**Written exercise:**
Write out the lines of the data below word for word, starting with the line that contains "674x360 pixels. Task: Tick" and going on through the line that contains "Action: (x=856, y=16)", including both of those lines.

------ Records to process ------

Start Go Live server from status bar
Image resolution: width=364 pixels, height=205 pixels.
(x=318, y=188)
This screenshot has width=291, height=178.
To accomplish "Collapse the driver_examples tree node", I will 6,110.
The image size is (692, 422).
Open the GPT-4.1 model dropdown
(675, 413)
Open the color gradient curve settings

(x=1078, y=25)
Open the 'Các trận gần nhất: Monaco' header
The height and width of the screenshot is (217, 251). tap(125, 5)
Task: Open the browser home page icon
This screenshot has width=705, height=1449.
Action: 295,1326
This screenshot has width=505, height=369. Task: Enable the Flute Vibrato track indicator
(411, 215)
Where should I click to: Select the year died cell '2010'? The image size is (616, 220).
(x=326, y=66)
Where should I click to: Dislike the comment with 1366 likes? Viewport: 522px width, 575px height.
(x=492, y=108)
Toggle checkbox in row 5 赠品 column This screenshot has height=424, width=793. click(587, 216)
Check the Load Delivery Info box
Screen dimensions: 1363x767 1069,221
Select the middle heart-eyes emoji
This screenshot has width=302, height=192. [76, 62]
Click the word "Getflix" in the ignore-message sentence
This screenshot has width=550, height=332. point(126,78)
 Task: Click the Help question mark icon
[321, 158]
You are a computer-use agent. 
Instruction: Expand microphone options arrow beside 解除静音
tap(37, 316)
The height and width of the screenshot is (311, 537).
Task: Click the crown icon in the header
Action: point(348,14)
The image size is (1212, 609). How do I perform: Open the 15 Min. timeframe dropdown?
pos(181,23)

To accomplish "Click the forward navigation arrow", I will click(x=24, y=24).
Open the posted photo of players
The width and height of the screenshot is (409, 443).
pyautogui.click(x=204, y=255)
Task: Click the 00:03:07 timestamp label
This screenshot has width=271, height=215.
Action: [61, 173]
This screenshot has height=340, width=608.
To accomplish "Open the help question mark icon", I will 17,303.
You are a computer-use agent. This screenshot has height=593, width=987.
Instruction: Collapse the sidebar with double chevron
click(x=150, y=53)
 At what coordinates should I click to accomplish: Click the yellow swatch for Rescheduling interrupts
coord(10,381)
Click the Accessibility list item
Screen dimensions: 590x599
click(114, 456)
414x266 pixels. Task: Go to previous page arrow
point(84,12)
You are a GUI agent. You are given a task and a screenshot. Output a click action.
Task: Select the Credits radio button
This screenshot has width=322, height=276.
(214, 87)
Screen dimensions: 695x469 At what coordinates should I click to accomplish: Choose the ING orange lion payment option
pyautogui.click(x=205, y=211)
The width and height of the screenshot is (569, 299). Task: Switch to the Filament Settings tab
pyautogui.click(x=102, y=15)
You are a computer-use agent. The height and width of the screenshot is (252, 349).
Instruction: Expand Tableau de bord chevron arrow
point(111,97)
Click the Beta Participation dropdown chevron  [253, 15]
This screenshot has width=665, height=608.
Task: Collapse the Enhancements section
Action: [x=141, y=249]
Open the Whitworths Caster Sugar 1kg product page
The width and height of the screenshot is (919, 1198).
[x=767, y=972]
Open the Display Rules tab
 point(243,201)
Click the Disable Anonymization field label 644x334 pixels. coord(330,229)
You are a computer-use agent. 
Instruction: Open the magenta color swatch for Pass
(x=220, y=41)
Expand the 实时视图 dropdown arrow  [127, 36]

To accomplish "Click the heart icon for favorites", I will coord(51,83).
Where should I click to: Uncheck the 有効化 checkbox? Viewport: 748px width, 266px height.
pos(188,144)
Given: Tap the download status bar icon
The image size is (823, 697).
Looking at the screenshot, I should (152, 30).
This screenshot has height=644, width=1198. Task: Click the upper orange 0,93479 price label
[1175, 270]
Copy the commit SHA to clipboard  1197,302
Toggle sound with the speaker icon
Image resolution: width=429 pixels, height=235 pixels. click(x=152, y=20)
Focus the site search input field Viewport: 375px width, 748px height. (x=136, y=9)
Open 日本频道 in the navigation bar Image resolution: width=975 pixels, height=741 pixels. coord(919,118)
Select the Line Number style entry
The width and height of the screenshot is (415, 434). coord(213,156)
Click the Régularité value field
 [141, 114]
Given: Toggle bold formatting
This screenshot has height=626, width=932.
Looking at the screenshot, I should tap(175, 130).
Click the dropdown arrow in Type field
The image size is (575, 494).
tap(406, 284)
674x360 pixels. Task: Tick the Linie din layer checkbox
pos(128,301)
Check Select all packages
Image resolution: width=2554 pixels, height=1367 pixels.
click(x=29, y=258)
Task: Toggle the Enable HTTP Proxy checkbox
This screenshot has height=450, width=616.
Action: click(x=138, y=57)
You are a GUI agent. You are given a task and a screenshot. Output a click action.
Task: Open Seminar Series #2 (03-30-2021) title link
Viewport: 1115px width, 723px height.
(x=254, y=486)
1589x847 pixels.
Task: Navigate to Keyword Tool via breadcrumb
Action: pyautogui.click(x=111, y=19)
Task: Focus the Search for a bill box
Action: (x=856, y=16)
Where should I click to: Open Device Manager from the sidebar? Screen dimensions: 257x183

------

**Correct result:**
674x360 pixels. Task: Tick the Linie din layer checkbox
pos(128,301)
Check Select all packages
Image resolution: width=2554 pixels, height=1367 pixels.
click(x=29, y=258)
Task: Toggle the Enable HTTP Proxy checkbox
This screenshot has height=450, width=616.
Action: click(x=138, y=57)
You are a GUI agent. You are given a task and a screenshot. Output a click action.
Task: Open Seminar Series #2 (03-30-2021) title link
Viewport: 1115px width, 723px height.
(x=254, y=486)
1589x847 pixels.
Task: Navigate to Keyword Tool via breadcrumb
Action: pyautogui.click(x=111, y=19)
Task: Focus the Search for a bill box
Action: (x=856, y=16)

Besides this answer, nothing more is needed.